Los republicanos, encabezados por el líder de la mayoría John Thune, insistieron en aprobar primero un proyecto de financiamiento antes de discutir el crédito fiscal, “Los republicanos están listos para sentarse con los demócratas tan pronto como dejen de mantener al gobierno como rehén de sus demandas partidistas”, expresó Thune.
El estancamiento político recordó episodios anteriores, como el cierre de 2013, cuando los republicanos intentaron revertir partes de la Ley de Cuidado de Salud Asequible. Ahora, los roles parecen invertidos, con ambos partidos repitiendo tácticas similares en una lucha por el control narrativo.
El conflicto se agudizó para los demócratas, que enfrentan crecientes presiones internas. Durante el segundo mandato de Donald Trump, más de 200.000 empleados federales fueron despedidos o reubicados, y varias agencias fueron desmanteladas. Aunque el partido intentó frenar las medidas desde los tribunales, no logró revertir los grandes recortes de impuestos ni las políticas migratorias impulsadas por la Casa Blanca.
El liderazgo demócrata, encabezado por Schumer, ha sido criticado por no adoptar una postura más firme. Las tensiones se intensificaron después de que algunos sectores progresistas amenazaran con desafiarlo en futuras elecciones internas, exigiendo una estrategia más agresiva frente a los republicanos.
Por su parte, los republicanos aprovecharon la división opositora. Un pequeño grupo de senadores de ambos partidos trabajó en un acuerdo provisional para financiar al gobierno a los niveles actuales, dejando fuera a la dirección demócrata del Senado. “Los demócratas del Senado tienen miedo de que los radicales en su partido digan que se rindieron”, afirmó el presidente de la Cámara de Representantes, Mike Johnson.
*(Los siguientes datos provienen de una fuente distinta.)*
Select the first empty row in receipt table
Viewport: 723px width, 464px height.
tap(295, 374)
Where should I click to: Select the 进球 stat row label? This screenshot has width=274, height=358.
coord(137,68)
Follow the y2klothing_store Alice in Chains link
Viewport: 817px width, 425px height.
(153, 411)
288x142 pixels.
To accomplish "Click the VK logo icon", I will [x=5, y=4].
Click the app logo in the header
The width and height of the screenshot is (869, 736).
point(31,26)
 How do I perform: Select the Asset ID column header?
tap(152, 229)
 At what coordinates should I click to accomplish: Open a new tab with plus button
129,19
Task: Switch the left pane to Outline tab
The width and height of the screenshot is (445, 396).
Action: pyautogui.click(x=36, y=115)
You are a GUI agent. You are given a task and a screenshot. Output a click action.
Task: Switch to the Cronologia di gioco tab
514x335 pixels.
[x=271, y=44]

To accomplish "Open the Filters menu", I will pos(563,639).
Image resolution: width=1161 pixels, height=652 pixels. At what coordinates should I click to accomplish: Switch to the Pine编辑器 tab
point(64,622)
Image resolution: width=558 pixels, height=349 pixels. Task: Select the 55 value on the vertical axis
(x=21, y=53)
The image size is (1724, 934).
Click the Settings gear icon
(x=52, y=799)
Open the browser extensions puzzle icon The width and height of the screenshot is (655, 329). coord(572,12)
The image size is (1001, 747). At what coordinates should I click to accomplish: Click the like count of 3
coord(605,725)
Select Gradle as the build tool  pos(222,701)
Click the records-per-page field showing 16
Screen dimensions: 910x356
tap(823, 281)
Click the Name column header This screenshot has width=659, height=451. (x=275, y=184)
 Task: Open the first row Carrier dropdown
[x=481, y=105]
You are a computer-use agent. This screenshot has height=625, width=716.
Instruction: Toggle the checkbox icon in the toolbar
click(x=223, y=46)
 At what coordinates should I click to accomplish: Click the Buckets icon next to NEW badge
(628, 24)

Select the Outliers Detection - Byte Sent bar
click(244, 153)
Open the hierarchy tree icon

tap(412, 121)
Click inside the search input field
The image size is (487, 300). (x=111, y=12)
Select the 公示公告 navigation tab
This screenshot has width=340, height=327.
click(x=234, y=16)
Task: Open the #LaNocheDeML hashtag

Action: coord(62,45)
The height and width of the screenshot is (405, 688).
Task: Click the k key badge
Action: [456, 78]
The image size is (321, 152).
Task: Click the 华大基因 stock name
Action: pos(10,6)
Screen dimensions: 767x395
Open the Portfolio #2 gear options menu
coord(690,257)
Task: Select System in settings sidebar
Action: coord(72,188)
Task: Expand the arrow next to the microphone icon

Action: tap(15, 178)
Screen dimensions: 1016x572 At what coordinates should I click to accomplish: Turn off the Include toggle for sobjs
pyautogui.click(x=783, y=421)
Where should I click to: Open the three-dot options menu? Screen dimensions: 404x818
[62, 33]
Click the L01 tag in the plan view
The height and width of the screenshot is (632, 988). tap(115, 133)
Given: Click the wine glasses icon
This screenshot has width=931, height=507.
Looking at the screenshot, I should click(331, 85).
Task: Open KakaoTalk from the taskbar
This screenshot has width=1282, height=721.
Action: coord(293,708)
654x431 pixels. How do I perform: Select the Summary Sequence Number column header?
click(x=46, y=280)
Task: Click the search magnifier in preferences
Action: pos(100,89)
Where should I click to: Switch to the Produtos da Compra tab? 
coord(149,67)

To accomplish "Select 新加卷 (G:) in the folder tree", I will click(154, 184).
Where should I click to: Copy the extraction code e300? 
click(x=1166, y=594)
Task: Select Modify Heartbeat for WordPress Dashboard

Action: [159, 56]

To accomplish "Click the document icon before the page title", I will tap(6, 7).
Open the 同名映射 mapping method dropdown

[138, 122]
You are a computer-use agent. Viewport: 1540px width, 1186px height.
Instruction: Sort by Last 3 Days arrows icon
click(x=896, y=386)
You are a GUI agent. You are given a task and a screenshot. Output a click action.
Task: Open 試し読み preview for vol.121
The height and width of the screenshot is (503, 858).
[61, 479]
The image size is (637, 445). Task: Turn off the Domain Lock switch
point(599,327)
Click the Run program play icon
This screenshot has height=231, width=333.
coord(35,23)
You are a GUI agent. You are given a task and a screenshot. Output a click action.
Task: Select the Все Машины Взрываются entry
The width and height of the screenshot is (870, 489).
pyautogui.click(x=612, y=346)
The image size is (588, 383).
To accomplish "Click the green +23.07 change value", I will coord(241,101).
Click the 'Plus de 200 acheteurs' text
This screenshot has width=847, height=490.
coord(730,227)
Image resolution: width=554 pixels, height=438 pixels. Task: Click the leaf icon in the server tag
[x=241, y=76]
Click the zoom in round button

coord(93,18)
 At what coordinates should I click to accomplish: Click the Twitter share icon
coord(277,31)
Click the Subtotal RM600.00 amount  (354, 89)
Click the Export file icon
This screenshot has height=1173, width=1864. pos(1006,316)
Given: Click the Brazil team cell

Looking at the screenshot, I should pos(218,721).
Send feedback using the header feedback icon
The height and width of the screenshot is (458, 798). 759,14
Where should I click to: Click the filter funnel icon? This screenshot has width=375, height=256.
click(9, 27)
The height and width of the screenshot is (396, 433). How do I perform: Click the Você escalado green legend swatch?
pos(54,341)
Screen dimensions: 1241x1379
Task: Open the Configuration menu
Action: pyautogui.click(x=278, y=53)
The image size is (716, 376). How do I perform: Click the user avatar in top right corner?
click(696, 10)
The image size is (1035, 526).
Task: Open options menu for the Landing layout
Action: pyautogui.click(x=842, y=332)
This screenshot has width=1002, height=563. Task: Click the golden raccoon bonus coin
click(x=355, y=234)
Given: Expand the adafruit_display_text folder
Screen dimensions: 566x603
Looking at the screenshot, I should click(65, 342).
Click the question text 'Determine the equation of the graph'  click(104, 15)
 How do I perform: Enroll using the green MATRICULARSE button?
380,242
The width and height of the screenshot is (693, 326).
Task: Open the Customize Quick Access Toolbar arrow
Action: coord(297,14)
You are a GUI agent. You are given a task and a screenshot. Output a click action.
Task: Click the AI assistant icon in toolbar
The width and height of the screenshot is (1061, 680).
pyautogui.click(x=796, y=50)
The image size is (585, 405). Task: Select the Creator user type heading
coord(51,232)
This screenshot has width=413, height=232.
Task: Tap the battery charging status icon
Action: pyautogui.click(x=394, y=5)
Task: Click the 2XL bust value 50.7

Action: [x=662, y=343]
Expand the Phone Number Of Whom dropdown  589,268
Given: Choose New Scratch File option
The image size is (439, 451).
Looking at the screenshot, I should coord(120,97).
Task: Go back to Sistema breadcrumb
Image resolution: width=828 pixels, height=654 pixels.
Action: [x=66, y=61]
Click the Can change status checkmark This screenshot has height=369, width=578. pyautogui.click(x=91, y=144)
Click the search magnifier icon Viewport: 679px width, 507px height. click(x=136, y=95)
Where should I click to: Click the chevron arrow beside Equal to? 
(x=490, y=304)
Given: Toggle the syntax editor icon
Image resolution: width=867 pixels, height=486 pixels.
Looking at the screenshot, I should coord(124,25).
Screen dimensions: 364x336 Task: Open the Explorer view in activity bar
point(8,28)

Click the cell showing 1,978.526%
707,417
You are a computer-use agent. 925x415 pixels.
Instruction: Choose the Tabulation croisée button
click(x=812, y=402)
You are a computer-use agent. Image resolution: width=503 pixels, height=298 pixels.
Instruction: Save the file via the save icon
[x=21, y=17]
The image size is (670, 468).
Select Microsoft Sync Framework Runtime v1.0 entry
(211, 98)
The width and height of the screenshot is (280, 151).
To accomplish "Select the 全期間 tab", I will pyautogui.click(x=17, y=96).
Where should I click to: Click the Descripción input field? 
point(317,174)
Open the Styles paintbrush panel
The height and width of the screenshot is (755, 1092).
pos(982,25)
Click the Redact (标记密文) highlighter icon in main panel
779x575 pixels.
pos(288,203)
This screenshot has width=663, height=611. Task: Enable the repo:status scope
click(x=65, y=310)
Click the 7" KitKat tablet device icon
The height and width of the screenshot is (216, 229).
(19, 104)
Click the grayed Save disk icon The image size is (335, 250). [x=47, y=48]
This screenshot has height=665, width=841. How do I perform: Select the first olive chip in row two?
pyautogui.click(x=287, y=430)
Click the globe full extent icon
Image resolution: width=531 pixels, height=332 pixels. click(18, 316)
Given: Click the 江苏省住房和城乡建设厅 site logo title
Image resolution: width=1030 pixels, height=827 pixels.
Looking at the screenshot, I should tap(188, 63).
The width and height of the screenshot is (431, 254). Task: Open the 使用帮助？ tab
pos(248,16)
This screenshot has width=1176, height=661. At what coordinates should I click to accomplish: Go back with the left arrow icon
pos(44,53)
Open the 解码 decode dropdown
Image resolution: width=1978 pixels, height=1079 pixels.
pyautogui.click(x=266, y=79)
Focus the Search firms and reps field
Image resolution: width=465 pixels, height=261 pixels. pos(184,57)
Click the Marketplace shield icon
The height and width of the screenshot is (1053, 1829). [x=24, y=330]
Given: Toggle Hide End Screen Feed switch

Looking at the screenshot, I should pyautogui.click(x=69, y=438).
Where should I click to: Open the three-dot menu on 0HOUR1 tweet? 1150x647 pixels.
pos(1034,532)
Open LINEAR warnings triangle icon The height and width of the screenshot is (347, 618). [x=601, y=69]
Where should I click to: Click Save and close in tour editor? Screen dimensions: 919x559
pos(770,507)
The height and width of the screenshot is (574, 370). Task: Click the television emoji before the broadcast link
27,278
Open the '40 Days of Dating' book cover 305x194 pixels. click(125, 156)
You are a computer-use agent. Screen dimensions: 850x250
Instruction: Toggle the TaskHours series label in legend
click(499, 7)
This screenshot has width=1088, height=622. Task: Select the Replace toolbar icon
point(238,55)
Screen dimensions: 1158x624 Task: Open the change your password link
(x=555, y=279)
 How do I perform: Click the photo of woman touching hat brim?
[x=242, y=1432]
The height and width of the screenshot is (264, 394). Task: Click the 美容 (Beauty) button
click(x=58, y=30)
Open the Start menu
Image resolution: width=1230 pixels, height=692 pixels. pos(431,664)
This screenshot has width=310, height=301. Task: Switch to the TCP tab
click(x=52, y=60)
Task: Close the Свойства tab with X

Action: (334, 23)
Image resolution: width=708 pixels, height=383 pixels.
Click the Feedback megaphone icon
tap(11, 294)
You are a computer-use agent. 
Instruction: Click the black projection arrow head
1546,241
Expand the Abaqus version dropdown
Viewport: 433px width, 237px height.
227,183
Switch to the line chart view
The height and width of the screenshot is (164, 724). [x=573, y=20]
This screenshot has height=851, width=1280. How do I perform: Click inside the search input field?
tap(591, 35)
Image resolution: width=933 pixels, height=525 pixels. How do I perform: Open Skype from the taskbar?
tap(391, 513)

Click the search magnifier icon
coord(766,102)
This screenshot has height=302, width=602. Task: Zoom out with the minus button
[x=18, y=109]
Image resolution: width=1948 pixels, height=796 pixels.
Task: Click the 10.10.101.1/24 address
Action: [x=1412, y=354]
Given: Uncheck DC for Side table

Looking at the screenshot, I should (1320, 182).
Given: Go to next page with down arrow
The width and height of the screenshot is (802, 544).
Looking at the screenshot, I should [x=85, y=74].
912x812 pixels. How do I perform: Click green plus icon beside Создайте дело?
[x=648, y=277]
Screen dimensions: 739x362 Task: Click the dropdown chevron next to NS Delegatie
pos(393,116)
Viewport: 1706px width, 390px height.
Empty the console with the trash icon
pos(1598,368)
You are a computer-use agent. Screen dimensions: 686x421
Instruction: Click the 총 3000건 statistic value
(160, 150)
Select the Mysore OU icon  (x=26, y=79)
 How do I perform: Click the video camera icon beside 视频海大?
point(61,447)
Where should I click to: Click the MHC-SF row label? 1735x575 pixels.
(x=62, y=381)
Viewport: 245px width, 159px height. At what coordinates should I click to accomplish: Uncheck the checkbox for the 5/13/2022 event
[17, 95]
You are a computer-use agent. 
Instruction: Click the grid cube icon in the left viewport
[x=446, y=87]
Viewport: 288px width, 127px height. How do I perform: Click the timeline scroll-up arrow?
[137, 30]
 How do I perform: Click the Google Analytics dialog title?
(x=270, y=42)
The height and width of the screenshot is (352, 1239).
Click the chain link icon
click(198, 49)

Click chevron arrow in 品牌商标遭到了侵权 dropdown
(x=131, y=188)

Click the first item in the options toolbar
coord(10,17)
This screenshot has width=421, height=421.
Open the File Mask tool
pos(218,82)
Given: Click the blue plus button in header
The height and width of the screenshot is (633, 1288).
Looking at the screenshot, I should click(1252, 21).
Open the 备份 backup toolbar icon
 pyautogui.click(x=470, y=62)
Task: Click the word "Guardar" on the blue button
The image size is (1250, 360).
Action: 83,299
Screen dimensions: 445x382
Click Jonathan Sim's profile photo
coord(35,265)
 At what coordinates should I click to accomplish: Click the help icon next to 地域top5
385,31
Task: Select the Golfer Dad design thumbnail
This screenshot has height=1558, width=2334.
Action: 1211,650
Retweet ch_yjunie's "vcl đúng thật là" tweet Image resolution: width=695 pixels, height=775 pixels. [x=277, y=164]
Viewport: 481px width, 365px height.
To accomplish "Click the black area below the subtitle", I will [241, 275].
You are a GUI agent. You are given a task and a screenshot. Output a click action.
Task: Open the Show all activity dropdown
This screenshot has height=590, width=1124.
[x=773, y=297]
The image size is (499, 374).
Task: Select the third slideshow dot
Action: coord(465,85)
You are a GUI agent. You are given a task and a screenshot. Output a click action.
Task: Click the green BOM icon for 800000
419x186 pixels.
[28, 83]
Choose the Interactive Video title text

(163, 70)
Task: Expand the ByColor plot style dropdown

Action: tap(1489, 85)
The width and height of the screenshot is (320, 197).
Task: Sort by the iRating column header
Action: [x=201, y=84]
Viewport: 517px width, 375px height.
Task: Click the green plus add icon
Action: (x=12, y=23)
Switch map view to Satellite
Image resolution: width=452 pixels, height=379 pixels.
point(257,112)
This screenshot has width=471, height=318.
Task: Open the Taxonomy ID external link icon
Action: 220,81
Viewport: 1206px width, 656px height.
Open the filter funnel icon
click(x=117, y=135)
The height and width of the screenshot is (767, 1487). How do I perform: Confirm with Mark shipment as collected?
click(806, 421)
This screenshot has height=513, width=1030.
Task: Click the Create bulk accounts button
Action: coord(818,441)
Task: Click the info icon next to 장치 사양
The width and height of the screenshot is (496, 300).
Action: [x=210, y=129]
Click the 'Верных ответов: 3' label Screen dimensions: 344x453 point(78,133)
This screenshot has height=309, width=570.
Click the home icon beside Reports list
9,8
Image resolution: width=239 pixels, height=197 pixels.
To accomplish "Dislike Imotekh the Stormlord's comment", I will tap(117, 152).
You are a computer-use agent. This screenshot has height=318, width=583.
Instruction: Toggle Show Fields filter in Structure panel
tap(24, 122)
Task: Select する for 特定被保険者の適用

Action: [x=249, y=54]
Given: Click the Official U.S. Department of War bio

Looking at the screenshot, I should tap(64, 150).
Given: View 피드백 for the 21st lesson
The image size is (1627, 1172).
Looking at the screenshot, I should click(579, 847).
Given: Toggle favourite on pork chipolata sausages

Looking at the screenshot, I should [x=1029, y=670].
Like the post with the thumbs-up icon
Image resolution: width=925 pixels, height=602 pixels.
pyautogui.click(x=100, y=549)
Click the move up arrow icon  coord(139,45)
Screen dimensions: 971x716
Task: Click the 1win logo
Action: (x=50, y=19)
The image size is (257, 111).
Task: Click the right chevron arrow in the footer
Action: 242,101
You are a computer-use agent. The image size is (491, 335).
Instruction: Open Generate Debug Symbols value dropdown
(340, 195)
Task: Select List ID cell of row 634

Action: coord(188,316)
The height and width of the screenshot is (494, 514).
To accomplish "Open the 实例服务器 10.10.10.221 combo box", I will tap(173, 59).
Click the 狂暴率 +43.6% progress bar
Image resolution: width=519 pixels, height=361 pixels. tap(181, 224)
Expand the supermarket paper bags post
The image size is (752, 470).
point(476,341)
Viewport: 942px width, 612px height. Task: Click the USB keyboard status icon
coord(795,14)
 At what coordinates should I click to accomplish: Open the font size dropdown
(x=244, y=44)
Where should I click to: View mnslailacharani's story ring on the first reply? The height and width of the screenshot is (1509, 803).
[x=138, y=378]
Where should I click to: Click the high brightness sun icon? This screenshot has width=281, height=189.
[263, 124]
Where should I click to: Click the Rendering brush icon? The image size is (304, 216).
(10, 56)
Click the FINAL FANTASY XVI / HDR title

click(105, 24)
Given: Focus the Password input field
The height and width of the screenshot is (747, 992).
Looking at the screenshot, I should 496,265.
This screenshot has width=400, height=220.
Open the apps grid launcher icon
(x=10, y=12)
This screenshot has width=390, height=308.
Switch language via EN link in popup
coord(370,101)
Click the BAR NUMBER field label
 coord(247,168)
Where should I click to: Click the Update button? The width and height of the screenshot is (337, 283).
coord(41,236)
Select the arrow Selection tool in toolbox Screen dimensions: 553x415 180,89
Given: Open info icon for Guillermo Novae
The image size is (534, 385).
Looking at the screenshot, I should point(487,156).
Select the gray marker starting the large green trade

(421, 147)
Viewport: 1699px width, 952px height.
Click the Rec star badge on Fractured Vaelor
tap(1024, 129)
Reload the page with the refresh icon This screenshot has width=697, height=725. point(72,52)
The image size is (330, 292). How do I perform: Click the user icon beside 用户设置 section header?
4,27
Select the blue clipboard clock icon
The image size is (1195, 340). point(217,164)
El juego de culpas se convirtió en parte central de la crisis. Según una encuesta del Centro de Investigación de Asuntos Públicos de AP-NORC, seis de cada diez estadounidenses atribuyen gran parte de la responsabilidad del cierre a Donald Trump y a los republicanos en el Congreso, mientras que el 54% culpa también a los demócratas. La mayoría considera que ambos partidos comparten la culpa.
Los comicios recientes en Virginia y Nueva Jersey fueron vistos como una prueba del impacto político del cierre. Los demócratas celebraron sus victorias locales, mientras Trump calificó el cierre como “un gran factor negativo” para los republicanos. Pese a ello, mantuvo su presión para eliminar el filibusterismo en el Senado, buscando facilitar la aprobación de leyes sin necesidad de acuerdos bipartidistas.
El daño económico del cierre fue significativo. La Oficina de Presupuesto del Congreso estimó pérdidas permanentes de más de 11.000 millones de dólares tras seis semanas de paralización. Pero más allá de las cifras, el impacto humano fue devastador: empleados sin sueldo, familias sin asistencia alimentaria y una población frustrada por la incapacidad política.
“Esta disfunción es lo suficientemente dañina para nuestros electores y la economía aquí en casa, pero también envía un mensaje peligroso al mundo que nos observa”, advirtió el senador Jerry Moran, republicano de Kansas. “Demuestra a nuestros aliados que somos un socio poco confiable y señala a nuestros adversarios que no podemos trabajar juntos para cumplir siquiera con las responsabilidades más básicas del Congreso”.
Con el fin del cierre en el horizonte, Estados Unidos enfrenta una pregunta crucial: si sus líderes aprenderán de este episodio o volverán a sumir al país en otro enfrentamiento político que deje más pérdidas que avances.